Fair enough, thanks.

I give the solution of the little exercises on the notion of bijection.

1) is there a bijection between N and N?

Of course! The identity function is a bijection from N to N, and  
actually any identity function defined on any set is a bijection from  
that set with itself. Here is a drawing of a bijection from N to N (I  
don't represent the "ropes" ...)

0  1  2  3  4  5  6  7  8  ...
0  1  2  3  4  5  6  7  8 ...

So all sets "have the same number of element" than itself.


2) Q is the set of rational numbers, that is length of segment which
can be measured by the ratio of natural numbers (or integers).

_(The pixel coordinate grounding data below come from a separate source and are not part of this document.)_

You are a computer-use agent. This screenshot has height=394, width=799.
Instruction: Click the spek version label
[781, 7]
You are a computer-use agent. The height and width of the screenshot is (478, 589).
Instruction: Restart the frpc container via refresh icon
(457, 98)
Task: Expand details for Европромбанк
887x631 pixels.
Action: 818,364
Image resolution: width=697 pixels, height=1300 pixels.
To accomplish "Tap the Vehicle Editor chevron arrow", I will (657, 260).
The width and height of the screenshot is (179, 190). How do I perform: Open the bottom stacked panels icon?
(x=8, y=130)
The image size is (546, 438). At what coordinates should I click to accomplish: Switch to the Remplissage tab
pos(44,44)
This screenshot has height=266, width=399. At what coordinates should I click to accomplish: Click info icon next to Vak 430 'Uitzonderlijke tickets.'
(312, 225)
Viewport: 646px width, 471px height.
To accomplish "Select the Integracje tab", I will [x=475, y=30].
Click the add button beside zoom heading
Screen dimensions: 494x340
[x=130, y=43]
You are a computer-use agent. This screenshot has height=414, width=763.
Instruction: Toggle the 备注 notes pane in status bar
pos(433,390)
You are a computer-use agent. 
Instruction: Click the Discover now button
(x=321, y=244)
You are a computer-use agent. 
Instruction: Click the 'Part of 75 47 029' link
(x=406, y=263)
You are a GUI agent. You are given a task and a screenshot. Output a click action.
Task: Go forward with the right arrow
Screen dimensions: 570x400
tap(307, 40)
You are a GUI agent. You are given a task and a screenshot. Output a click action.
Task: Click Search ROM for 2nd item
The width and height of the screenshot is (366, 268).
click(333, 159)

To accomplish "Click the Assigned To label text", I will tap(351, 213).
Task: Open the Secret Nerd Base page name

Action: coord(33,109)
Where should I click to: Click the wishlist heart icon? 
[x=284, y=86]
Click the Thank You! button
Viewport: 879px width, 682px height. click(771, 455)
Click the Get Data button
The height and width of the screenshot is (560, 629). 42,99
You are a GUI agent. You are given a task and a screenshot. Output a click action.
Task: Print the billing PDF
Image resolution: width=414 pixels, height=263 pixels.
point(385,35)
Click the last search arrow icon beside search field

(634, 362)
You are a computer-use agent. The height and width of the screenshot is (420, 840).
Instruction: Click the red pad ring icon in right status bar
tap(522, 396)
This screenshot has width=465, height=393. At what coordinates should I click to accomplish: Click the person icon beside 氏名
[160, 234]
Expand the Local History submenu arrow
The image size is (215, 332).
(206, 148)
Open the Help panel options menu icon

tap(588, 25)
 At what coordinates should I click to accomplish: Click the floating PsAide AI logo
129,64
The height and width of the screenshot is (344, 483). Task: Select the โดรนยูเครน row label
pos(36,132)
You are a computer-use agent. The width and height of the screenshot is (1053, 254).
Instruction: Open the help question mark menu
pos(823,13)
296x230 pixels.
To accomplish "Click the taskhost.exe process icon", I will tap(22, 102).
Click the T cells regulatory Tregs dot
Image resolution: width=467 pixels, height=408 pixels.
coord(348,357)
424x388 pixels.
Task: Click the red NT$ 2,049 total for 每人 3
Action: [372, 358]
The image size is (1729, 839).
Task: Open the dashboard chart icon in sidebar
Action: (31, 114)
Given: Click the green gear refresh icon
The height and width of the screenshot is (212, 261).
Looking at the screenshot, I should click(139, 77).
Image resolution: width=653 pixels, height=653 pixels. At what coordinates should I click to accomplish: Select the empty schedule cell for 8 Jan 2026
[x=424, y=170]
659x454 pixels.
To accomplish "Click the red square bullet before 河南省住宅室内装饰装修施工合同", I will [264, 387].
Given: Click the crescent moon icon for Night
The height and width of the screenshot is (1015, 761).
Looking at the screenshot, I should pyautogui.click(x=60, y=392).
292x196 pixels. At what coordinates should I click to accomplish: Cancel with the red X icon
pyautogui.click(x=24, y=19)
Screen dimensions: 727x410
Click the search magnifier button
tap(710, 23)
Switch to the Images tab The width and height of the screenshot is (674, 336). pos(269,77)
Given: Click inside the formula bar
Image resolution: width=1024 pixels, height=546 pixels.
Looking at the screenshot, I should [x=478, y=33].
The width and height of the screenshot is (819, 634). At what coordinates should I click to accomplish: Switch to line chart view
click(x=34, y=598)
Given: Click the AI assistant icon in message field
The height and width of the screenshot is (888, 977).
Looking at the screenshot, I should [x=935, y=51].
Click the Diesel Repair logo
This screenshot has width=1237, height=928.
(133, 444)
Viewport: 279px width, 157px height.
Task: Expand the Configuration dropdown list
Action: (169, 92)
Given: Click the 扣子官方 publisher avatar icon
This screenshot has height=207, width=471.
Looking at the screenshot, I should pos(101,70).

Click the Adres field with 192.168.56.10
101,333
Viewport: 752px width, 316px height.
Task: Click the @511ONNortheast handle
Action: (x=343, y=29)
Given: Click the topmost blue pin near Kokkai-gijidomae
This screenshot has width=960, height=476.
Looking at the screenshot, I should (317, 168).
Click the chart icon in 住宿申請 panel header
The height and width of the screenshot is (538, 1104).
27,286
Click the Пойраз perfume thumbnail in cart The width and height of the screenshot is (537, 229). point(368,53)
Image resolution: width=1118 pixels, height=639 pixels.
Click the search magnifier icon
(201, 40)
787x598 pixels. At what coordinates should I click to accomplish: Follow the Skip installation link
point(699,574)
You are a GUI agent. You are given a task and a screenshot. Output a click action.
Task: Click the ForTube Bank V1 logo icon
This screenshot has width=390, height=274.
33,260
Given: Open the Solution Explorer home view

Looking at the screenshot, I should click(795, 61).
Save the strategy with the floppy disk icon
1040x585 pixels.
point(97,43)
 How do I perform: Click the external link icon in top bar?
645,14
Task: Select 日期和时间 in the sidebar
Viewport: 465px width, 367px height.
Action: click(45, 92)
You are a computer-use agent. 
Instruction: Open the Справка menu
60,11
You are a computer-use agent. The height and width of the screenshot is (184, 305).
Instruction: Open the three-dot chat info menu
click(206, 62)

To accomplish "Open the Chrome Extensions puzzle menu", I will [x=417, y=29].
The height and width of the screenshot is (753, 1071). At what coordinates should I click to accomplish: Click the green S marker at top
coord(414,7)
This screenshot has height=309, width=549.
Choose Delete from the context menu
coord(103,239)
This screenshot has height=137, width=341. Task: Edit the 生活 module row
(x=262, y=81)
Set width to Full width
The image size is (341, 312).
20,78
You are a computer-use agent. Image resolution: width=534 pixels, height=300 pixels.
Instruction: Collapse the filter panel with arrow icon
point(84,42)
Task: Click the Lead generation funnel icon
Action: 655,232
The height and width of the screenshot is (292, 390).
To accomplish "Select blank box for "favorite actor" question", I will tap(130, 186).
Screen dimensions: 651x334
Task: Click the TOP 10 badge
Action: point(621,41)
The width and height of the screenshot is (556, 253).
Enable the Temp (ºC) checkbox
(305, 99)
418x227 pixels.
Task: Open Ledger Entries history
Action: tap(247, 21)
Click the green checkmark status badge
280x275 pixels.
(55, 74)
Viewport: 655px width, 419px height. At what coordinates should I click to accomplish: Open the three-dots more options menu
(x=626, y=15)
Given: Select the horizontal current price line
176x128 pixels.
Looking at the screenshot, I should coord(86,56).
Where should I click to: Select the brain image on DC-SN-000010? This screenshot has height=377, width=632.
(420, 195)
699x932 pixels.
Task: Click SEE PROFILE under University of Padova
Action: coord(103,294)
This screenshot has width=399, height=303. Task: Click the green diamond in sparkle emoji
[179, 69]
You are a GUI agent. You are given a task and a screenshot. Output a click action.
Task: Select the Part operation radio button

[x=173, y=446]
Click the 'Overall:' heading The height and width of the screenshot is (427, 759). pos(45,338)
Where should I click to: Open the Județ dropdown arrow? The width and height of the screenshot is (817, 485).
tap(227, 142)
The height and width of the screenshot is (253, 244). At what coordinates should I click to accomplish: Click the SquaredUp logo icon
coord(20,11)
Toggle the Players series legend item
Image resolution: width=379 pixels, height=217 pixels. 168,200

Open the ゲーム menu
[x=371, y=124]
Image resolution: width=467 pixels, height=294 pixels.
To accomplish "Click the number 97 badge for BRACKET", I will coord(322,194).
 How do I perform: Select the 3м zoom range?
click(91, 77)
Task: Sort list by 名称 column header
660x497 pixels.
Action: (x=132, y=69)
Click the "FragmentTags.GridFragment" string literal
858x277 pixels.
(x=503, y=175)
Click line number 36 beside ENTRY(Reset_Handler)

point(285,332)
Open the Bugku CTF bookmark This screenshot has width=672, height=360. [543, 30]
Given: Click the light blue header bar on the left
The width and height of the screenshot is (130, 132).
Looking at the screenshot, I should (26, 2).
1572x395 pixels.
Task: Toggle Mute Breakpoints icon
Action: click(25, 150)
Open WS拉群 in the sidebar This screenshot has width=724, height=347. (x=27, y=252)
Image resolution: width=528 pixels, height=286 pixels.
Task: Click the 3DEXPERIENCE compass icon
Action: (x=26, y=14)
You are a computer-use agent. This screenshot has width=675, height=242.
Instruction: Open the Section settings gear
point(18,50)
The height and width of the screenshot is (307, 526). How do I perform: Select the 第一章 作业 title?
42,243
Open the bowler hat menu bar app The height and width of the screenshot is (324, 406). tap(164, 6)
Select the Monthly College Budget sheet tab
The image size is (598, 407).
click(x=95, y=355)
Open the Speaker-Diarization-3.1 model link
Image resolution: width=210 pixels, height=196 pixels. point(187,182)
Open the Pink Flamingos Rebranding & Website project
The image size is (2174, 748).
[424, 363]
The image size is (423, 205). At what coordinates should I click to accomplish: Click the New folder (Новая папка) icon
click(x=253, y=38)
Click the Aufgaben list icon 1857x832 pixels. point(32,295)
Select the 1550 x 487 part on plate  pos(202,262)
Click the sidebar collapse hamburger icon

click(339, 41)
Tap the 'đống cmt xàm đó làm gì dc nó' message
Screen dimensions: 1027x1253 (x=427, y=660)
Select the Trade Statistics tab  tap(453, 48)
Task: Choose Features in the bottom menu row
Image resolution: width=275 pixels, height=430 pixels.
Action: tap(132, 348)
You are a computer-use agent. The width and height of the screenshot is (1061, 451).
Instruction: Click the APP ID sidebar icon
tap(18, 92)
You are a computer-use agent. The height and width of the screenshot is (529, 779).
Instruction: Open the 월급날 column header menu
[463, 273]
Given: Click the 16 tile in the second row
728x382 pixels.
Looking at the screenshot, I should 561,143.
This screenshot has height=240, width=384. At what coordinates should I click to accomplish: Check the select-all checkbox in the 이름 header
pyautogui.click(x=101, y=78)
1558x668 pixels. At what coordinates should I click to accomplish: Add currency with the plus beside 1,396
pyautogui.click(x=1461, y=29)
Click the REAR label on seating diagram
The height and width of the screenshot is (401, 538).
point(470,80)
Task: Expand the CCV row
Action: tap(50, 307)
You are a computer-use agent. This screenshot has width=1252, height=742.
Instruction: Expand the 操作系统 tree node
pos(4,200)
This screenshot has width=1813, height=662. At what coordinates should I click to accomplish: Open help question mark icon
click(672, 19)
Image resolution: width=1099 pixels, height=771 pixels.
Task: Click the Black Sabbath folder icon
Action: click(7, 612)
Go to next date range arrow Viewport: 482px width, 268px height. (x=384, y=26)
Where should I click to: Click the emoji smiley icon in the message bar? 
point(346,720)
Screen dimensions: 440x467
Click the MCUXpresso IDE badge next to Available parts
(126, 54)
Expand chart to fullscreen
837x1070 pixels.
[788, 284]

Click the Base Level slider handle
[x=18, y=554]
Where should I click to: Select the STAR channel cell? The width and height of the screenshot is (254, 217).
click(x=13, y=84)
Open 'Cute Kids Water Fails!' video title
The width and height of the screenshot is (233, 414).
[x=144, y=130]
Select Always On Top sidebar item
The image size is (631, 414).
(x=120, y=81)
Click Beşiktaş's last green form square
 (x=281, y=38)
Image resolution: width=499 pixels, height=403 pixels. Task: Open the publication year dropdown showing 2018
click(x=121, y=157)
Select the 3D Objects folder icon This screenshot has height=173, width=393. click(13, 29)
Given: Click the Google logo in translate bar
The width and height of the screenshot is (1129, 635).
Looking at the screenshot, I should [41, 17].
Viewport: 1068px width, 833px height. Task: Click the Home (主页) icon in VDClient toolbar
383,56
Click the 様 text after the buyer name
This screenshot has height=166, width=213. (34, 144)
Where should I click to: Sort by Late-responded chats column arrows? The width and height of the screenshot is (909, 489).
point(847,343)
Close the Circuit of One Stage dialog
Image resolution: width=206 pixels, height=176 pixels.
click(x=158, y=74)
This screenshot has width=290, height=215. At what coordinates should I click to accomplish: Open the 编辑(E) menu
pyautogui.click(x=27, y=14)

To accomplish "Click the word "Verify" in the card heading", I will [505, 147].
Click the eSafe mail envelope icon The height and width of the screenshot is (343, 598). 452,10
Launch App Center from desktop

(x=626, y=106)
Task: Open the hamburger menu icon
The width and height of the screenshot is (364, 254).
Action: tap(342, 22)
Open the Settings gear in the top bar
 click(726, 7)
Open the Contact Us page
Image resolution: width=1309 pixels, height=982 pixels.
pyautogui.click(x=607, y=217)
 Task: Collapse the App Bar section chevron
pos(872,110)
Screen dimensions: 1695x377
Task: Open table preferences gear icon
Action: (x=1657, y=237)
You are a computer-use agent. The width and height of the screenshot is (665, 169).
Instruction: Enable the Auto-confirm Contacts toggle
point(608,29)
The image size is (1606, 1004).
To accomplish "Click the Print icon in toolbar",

There is a bijection between N and Q.   We have already seen a  
bijection between N and ZXZ, which I called the spiraller (I put only  
the image of the bijection, imagine the rope 0----(0,0),   1-----(0,1),  
   2-----(-1,1), ... :

(0,0) (0,1) (-1,1) (-1,0) (-1,-1) (0,-1) (1,-1) (1,0) (1,1) (1,2) (0,2)  
(-1,2) (-2,2) (-2,-1) ....

We can transform that bijection between N and ZXZ into a bijection  
between N and Q in the following way. We start from the bijection above  
between N and ZXZ, but we interpret (x,y) as the fraction x/y, throwing  
it out in case we already met the corresponding rational number, or  
when we met an indeterminate fraction (like 0/0) or spurious one (like  
1/0, 2/0, ...), this gives first

0/0  0/1  -1/1  -1/0   -1/-1 0/-1  1/-1  1/0  1/1  1/2  0/2   -1/2    
-2/2  -2/1 ...., and after the throwing out of the repeated rationals:

0   -1   1   1/2   -1/2   -2 ...

OK?


3) We have seen a bijection between N and NXN. We can use it to provide  
a bijection between N and NX(NXN). Indeed, you can zigzag on NX(NXN)  
like  we have zigzag on NXN, starting from:

...
5
4
3
2
1
0
    (0,0) (0,1) (1,0) (2,0) (1,1) (0,2) (0,3) (1,2) (2,1) (3,0) (4,0)  
(3,1) ...

All right?

Obviously there is a bijection between NXNXN and NX(NXN)); just send  
(x,y,z) on (x,(y,z)).

In the same manner, you can show the existence of a bijection and any  
of NXNXNXN, NXNXNXNXN, NXNXNXNXNXN, ....

4) (The one important for the sequel). Take any finite alphabet, like  
{0,1}, {a, b},  {a, b, c,  ... z} or all keyboard keys. Then the set of  
all finite words build on any such alphabet is in bijection with N.  
Indeed, to be sure of enumerating all the words, on {a,b,c}, say, just  
enumerate the words having length 1, then length 2, etc. And order just  
alphabetically the words having the same length. On the alphabet  
{a,b,c}, this gives

a, b, c, aa, ab, ac, ba, bb, bc, ca, cb, cc, aaa, aab, aac, aba, abb,  
abc, aca, acb, acc, baa, bab, bac, bba, bbb, bbc, bca, bcb, bcc, ...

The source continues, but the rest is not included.